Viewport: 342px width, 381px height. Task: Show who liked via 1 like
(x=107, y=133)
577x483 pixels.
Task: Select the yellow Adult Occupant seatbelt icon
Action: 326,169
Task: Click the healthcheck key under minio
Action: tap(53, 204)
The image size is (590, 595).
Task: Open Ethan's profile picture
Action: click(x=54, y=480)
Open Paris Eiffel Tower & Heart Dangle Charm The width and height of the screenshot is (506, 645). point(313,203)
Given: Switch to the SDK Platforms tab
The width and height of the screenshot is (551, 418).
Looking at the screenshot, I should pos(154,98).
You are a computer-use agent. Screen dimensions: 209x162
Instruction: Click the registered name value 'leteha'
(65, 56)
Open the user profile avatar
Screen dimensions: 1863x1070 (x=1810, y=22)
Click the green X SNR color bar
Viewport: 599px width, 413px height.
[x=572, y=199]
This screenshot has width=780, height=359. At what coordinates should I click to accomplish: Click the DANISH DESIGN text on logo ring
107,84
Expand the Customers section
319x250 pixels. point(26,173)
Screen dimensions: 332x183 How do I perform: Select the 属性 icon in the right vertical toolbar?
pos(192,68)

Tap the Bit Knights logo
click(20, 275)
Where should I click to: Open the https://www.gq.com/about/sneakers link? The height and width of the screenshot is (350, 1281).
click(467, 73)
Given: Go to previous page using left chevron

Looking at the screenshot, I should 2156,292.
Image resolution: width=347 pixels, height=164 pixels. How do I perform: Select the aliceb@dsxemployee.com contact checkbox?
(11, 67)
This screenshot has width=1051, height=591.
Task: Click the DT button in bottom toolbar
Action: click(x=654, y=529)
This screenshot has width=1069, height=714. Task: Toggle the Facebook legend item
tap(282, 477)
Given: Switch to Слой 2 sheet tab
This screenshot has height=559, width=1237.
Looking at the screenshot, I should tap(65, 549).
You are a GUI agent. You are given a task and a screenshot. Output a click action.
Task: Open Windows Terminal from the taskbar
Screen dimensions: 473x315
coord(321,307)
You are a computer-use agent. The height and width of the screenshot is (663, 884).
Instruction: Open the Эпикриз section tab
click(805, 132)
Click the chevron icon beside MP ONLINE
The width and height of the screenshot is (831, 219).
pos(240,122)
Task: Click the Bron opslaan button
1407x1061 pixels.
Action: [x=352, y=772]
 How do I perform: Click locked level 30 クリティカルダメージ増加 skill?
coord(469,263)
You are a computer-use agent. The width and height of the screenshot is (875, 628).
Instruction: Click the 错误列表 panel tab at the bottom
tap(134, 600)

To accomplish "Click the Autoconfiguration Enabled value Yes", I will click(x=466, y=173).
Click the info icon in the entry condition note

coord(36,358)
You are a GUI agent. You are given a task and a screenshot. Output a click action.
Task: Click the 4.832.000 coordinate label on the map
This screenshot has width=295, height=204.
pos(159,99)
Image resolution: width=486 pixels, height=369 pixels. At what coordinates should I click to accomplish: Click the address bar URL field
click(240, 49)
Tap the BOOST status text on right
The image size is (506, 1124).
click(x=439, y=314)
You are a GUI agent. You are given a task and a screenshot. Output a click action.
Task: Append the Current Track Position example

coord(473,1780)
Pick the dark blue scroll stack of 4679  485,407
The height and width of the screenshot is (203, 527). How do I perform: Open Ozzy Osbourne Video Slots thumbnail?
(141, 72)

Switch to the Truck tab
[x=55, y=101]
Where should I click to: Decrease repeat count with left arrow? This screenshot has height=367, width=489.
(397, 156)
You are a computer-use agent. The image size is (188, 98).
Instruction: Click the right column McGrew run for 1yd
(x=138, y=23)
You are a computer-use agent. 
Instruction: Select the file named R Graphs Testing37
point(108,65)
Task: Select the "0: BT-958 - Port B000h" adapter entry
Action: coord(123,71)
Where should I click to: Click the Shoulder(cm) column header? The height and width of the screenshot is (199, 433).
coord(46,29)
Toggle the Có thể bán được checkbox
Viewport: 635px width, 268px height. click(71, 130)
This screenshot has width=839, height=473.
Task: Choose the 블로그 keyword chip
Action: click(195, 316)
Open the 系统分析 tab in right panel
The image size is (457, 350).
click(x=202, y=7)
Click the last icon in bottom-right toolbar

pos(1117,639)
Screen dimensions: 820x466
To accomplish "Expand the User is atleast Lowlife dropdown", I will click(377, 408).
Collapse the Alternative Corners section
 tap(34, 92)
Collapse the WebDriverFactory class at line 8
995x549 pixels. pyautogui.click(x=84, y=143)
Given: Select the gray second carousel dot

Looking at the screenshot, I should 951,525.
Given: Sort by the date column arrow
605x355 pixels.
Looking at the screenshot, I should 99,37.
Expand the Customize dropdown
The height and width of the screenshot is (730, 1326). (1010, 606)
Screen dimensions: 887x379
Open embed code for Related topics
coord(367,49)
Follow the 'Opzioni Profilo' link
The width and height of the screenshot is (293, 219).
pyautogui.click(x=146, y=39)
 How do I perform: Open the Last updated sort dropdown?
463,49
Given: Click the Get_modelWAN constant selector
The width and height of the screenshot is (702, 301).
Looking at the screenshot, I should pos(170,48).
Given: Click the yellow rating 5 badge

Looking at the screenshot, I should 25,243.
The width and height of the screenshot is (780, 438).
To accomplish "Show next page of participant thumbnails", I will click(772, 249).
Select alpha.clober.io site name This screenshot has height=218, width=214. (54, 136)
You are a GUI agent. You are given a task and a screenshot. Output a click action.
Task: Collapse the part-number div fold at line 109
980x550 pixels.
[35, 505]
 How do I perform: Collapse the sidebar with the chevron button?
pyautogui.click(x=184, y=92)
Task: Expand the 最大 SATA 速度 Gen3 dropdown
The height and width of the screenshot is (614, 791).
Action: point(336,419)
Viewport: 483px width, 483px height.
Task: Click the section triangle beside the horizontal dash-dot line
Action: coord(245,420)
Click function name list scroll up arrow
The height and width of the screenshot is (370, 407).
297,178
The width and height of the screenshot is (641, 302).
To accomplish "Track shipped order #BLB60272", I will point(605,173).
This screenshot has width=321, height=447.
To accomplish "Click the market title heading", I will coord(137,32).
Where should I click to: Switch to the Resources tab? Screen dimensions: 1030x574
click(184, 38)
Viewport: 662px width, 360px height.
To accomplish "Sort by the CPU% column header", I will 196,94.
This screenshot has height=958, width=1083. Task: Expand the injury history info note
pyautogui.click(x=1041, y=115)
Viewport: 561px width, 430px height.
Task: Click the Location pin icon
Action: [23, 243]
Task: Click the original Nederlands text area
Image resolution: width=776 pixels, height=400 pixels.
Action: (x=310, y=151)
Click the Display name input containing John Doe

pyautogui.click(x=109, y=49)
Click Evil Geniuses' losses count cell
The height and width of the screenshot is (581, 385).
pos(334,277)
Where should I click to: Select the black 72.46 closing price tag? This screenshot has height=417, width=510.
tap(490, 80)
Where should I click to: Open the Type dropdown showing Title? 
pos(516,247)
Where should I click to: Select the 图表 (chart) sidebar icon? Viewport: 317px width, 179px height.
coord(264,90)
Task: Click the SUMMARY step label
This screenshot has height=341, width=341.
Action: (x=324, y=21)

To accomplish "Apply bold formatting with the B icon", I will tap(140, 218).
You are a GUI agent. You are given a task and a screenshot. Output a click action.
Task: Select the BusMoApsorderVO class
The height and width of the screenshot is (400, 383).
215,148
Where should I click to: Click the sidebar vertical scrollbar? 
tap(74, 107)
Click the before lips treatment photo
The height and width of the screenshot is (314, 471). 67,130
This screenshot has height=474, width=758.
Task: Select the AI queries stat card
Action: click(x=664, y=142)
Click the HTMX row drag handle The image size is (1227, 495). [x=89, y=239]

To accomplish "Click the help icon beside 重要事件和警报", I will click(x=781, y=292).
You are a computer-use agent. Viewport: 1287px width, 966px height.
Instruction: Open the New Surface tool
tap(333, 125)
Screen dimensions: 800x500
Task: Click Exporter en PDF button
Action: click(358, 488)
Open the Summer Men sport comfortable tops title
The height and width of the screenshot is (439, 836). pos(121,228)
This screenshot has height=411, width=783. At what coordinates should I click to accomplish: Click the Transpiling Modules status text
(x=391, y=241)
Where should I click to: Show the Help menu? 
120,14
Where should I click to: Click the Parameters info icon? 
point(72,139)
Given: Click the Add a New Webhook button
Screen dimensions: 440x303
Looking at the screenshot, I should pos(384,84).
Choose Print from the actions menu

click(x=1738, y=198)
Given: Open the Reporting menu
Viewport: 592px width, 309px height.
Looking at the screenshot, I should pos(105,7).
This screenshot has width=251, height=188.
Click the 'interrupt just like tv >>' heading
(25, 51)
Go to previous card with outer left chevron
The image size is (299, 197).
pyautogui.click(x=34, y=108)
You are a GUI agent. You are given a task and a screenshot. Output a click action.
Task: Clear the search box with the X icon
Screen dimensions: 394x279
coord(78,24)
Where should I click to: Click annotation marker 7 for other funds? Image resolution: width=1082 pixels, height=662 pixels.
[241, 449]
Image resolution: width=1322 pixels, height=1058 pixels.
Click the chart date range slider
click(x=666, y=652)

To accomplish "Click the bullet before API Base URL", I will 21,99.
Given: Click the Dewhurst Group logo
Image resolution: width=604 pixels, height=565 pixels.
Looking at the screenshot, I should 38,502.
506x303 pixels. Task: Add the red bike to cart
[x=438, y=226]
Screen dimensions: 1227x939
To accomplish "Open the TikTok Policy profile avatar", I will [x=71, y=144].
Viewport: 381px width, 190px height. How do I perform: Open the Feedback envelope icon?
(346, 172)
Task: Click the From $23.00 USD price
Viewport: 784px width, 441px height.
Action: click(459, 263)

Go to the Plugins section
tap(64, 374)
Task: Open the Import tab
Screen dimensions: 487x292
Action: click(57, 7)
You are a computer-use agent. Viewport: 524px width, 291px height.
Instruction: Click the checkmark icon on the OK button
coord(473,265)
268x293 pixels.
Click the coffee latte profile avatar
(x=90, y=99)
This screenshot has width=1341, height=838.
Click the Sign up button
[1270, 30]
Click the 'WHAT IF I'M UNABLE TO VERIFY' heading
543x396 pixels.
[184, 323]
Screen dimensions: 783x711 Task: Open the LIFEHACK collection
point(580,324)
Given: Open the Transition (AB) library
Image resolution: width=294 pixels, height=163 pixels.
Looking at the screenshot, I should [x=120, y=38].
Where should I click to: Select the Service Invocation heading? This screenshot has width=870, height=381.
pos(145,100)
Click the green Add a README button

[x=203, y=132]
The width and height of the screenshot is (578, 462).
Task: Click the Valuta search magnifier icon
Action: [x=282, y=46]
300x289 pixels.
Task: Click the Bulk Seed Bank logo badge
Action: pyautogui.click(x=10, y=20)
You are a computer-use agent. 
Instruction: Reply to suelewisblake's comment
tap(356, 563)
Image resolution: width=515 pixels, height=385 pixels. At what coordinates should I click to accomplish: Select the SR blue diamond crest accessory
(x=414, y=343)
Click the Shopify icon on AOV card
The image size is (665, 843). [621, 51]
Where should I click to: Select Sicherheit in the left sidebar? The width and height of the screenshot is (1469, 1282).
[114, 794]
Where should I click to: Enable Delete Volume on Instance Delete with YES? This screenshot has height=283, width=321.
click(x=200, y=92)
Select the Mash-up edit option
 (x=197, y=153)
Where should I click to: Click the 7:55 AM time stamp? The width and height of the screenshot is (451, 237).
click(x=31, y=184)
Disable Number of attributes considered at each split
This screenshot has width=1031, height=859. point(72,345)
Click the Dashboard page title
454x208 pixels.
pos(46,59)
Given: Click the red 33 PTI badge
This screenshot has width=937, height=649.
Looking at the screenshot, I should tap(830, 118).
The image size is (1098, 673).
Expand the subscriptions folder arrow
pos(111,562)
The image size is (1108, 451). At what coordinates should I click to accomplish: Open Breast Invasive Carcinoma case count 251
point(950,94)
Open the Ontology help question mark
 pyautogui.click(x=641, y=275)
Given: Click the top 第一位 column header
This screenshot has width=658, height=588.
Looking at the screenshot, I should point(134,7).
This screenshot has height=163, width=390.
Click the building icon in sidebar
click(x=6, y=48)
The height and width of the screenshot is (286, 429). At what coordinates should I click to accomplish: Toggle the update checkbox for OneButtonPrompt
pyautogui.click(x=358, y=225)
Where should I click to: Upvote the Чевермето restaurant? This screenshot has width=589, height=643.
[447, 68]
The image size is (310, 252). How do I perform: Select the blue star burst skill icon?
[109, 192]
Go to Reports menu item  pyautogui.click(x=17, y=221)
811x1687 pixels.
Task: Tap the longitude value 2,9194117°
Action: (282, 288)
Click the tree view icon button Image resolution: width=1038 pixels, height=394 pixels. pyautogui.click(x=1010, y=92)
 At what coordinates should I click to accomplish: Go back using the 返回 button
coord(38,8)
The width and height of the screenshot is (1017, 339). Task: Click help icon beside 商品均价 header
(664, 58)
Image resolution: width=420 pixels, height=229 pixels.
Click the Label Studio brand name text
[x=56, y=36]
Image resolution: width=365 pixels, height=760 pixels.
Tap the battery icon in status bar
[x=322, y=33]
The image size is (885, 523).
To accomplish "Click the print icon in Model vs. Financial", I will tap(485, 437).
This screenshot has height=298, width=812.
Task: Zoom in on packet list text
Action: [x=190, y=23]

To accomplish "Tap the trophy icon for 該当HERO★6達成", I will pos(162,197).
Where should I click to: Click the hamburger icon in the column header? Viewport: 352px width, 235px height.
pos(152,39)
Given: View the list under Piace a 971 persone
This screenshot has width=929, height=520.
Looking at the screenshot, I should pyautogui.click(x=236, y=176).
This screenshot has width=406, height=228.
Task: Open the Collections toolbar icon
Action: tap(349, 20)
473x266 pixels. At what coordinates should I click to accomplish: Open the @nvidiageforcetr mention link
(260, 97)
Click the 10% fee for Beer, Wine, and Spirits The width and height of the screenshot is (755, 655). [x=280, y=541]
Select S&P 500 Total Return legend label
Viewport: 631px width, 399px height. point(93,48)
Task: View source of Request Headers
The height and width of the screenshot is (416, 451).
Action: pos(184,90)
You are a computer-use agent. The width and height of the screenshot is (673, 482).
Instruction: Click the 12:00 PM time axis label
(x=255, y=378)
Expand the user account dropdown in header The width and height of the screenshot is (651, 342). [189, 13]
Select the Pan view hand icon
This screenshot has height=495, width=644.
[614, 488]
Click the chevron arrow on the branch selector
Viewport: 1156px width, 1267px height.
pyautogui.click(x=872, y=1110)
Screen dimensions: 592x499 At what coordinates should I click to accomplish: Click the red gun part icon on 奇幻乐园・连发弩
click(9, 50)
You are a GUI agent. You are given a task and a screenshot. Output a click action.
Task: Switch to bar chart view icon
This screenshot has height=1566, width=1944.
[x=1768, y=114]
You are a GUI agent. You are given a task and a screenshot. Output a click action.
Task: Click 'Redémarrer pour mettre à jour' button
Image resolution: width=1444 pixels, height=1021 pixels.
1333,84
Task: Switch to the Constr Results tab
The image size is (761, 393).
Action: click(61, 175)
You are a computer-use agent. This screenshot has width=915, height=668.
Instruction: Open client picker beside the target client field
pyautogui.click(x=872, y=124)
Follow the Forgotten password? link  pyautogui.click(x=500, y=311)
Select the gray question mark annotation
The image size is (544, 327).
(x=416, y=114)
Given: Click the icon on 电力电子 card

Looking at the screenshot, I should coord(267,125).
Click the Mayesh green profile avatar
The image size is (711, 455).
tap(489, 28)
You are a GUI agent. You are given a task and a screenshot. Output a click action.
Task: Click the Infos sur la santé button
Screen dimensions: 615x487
-------------------------
• [WORK TO COMPLETE]
Scan the entries above for the word "selector". Report the lines that hold it.

• [RESPONSE]
Given: Click the Get_modelWAN constant selector
Click the chevron arrow on the branch selector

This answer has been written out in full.